Feeding of fish and fry is done manually at a frequency of five times daily. Feed powder with 38 percent crude protein is used for the fry and juvenile fish. Fingerlings are fed 38 percent-crude protein pellets of 2-millimeter diameter, while adult fish (including broodstock) receive 4-millimeter pellets with 30 percent crude protein.

Fingerlings are produced continuously in a recirculating aquaculture system consisting of 11 pools that produce 25,000 fingerlings a month. Eggs are collected every two weeks. Fish are grown to 40 grams, and the fingerlings are then supplied for grow-out.

Water from the pools is recirculated through an aquaponics system, where various crops are grown. Water returned from the aquaponics is then pumped through a vortex and later biofilter system. Pool water is heated by solar panels during the daytime, while a heat pump maintains the temperature above 25 degrees-C during the night.

Namibia
The lake formed when a tin mine eventually dug into an underground aquifer.

Product

The Mozambique tilapia (Oreochromis mossambicus) are harvested at weights of 200 to 250 grams. Smaller fish are sold to the informal sector. Harvested fish are washed in clean water before packaging in 5-kg frozen cartons or 3-kg bulk plastic bags.

Further development

The existing cage culture system occupies only about 10 percent of the water body available. The objective is to utilize the lake to its full projected capacity of 12 metric tons per month. A minimum depth of 3 meters below the cage bottoms will be maintained.
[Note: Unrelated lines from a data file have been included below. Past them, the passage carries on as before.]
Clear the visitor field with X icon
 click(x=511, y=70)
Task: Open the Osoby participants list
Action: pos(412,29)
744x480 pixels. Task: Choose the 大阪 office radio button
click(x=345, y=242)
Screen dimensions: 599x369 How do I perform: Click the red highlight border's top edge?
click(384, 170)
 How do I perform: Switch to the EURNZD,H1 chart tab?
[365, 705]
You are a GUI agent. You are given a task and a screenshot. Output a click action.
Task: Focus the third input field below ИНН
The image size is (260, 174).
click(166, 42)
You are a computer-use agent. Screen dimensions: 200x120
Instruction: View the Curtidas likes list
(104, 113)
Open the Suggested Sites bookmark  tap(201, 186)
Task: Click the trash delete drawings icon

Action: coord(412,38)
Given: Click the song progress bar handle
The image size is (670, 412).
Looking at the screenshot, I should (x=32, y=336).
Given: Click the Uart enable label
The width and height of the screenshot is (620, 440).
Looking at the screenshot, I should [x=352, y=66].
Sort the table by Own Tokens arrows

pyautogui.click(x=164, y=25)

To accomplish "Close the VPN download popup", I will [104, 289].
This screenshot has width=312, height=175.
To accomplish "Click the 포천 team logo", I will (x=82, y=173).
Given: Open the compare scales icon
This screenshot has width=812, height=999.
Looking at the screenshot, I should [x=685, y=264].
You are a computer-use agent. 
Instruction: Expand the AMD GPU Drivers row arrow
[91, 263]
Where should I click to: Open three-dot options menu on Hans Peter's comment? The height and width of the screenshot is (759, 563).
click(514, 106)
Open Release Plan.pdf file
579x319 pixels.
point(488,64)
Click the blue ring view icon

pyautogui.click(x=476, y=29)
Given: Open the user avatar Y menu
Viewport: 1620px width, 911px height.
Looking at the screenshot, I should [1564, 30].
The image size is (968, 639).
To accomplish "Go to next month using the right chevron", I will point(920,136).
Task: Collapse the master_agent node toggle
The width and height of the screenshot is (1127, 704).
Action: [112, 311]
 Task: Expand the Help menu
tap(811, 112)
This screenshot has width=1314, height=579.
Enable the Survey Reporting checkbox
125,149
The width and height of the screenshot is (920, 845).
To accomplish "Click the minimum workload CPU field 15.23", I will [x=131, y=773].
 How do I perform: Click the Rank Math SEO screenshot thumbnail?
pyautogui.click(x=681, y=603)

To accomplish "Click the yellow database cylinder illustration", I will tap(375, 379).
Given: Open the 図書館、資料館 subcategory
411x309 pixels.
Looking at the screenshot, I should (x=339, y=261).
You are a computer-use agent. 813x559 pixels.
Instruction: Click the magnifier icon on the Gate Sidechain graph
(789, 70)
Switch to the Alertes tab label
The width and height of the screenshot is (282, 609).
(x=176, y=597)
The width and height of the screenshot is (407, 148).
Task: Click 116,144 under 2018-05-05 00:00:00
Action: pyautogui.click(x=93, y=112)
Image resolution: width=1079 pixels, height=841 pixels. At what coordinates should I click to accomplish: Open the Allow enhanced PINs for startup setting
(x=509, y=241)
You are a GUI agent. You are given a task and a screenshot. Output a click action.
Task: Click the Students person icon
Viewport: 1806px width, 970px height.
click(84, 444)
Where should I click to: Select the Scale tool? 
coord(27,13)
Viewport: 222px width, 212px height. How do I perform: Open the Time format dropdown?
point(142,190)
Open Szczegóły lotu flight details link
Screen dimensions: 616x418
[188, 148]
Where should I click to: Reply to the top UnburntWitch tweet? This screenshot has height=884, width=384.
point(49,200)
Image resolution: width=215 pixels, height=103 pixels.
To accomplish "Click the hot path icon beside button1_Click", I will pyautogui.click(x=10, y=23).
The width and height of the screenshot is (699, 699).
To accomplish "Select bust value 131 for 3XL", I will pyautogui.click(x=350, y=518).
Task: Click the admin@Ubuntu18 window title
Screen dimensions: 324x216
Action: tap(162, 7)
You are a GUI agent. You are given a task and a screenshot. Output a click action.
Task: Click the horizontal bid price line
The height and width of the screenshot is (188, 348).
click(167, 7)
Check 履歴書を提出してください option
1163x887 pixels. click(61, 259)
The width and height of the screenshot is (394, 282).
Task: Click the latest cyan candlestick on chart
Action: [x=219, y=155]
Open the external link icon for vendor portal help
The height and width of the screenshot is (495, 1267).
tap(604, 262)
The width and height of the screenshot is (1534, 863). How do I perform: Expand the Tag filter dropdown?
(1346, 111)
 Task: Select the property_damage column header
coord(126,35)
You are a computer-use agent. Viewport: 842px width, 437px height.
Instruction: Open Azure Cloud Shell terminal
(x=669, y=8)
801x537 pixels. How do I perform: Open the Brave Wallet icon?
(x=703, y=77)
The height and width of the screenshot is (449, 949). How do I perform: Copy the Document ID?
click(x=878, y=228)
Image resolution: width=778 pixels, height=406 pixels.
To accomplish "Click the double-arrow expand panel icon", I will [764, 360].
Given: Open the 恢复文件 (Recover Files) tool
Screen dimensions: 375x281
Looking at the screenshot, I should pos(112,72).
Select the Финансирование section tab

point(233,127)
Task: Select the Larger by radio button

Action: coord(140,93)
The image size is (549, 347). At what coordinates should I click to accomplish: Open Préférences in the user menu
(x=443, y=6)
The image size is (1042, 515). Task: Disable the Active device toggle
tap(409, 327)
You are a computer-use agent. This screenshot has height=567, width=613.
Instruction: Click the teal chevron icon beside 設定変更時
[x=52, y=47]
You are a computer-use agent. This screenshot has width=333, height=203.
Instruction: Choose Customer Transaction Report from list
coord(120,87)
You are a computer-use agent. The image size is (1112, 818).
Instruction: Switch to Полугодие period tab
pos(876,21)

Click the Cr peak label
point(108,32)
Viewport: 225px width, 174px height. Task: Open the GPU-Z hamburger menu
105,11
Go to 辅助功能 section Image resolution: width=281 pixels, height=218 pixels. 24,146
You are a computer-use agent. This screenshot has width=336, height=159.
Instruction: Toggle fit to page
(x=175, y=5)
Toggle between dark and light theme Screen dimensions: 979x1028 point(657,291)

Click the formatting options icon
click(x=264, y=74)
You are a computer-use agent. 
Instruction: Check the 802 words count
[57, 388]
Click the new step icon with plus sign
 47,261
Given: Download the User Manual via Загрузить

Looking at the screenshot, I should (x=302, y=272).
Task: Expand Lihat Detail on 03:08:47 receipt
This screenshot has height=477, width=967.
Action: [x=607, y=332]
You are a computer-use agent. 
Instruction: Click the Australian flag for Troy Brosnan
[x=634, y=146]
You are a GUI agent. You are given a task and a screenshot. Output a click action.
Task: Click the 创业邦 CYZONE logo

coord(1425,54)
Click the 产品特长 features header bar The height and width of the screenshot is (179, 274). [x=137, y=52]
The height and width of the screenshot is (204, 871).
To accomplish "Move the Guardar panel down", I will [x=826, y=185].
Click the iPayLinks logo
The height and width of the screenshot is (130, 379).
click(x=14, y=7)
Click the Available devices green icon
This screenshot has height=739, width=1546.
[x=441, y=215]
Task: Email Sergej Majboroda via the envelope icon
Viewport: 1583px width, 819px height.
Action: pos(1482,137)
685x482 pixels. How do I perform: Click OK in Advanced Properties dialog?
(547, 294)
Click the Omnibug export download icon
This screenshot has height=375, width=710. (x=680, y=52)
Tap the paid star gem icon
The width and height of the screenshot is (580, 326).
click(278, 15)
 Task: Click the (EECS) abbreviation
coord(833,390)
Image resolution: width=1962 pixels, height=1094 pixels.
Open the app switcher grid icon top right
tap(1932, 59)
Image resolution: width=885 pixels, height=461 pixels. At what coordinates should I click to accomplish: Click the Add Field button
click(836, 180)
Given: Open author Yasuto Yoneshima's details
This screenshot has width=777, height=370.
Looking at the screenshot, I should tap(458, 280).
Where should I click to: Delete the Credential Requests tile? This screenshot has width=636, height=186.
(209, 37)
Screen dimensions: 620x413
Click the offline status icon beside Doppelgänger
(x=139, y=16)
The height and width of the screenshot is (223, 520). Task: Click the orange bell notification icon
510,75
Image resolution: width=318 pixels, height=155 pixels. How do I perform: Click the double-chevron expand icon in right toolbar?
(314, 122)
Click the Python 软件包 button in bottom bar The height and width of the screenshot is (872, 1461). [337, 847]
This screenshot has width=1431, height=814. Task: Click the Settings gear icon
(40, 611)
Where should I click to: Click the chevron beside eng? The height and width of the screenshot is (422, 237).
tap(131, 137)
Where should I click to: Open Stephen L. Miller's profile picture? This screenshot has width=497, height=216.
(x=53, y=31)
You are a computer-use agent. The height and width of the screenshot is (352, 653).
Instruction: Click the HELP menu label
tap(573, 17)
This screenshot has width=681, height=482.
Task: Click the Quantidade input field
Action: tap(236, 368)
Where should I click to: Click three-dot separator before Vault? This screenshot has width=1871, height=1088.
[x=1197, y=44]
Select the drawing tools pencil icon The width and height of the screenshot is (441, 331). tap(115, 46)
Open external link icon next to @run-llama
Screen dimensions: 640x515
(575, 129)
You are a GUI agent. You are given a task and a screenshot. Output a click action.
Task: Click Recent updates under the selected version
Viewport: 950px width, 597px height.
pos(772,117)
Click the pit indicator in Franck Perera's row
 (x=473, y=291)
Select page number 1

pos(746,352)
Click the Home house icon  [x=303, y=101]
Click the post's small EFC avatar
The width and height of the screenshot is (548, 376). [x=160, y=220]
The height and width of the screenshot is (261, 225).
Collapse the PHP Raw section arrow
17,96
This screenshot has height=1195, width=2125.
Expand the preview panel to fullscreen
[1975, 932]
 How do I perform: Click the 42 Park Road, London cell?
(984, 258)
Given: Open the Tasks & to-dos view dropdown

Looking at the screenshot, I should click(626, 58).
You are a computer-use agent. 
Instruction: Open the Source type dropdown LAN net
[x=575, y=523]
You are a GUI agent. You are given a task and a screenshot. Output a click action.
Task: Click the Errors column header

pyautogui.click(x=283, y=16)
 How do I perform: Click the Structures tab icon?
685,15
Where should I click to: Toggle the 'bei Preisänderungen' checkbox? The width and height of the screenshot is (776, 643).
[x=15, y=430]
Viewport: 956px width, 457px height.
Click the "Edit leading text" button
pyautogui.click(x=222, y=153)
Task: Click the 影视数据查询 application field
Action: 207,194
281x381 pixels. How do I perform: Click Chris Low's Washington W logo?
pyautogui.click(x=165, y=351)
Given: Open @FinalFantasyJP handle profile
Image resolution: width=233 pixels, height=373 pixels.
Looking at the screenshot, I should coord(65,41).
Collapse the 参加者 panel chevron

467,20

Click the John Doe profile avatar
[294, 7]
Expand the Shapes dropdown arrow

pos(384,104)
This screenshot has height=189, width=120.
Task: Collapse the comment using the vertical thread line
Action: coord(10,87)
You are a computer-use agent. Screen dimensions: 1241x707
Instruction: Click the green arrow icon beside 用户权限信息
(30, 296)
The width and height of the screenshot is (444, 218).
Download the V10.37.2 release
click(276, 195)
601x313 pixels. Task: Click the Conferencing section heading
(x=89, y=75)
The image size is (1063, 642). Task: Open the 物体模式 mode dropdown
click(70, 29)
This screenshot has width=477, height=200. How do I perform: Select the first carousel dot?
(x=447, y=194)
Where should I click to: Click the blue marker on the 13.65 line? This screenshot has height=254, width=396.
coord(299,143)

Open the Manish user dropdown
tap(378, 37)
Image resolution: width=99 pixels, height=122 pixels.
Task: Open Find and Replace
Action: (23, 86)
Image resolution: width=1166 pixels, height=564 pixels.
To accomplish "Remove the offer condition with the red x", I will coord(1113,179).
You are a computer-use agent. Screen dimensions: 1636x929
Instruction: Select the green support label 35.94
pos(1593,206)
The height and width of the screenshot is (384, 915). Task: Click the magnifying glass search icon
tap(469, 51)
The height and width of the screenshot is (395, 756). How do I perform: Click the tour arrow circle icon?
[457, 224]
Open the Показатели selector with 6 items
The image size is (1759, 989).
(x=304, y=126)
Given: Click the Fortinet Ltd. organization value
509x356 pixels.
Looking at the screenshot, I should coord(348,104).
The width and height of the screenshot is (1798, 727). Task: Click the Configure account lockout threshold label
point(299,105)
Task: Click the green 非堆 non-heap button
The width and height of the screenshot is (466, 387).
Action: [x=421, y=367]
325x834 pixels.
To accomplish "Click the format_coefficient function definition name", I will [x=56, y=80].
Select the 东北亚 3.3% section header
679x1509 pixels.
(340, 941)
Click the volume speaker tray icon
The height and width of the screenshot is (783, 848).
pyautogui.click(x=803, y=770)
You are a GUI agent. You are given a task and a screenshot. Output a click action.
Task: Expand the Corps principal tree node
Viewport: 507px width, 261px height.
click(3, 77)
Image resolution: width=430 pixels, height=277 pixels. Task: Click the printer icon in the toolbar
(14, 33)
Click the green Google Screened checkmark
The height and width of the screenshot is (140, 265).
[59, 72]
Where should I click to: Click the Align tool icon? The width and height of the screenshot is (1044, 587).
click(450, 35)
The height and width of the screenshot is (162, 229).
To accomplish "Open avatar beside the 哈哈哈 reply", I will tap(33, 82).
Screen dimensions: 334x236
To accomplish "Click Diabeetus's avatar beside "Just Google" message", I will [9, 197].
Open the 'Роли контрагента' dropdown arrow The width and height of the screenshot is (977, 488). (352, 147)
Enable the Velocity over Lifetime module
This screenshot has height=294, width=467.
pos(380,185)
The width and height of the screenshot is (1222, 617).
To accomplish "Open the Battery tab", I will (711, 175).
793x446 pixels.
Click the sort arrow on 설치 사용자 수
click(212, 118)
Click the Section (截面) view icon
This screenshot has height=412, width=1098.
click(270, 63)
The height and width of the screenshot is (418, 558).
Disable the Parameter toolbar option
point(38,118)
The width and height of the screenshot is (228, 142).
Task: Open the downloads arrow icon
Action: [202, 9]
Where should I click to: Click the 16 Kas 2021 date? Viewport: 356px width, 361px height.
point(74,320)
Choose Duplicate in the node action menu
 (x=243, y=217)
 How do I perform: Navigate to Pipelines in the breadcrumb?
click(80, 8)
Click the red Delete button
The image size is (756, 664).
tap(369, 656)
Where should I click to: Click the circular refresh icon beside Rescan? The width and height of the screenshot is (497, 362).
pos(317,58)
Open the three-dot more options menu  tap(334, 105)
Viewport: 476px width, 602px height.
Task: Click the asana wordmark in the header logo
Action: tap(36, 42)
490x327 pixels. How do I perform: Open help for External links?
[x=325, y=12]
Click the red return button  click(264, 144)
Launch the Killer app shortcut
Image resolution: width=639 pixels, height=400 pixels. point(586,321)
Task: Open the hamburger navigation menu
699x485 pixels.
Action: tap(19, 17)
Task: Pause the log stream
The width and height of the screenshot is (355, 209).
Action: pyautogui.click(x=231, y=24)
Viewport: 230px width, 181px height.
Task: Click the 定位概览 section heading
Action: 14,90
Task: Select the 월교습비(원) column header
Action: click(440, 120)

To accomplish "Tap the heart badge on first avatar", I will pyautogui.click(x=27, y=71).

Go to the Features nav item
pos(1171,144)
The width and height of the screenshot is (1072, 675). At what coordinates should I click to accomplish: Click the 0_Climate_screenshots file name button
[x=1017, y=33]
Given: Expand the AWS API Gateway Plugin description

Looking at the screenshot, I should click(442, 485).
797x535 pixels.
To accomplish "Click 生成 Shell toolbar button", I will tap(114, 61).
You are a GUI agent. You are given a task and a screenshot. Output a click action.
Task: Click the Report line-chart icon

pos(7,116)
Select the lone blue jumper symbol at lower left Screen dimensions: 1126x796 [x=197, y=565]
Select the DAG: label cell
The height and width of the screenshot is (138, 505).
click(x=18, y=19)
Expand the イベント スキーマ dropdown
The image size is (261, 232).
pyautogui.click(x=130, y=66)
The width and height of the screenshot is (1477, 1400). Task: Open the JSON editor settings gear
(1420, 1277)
Water quality is regularly monitored to determine the ultimate stocking density.

Construction of a new hatchery and broodstock pool system that will be able to produce 60,000 fingerlings monthly is already under way. Another objective is to promote commercial aquaculture farming and assist farmers with the establishment of additional grow-out facilities. Market research has showed a need for the continuous supply of fresh and frozen filleted catfish. The initial annual capacity of a planned catfish facility will be 60 metric tons.

Aquaculture activities in Namibia are regulated by legislation overseen by the Ministry of Fisheries and Marine Resources. This project maintains a close relationship with the ministry while its knowledge and experience are shared.

Perspectives

Namibia is mainly a meat-eating country, but the government and especially the Ministry of Fisheries and Marine Resources have been trying to promote aquaculture at all levels. The consumption of tilapia is common in certain regions of Namibia, but seasonal. In general, the local market is oriented toward marine fish. The farm project aims to educate consumers on the nutritional benefits of freshwater fish consumption and establish a sustainable freshwater fish market.

Since most Namibian restaurants, lodges and hotels do not have tilapia on the menu, these markets will be targeted through the fish-farming initiatives. Furthermore, the establishment of additional cage culture will provide opportunities for women, youths and disabled people to improve their social livelihoods.

Incorporating aquaponics with recirculating aquaculture systems will make a significant contribution toward the profitability of this project and related supporting secondary industries. The hatchery will supply fingerlings to various communal areas throughout Namibia, where farmers must be trained and assisted to efficiently grow out fish to marketable sizes.

The cage project also has potential as an eco-tourism attraction. Potential farm tourism activities include general tours of the hatchery, nursery and grow-out facilities; seasonal angling competitions or even the establishment of a recreational water park. Students from universities and other institutions may apply for internships at the fish farm as part of their academic experiences.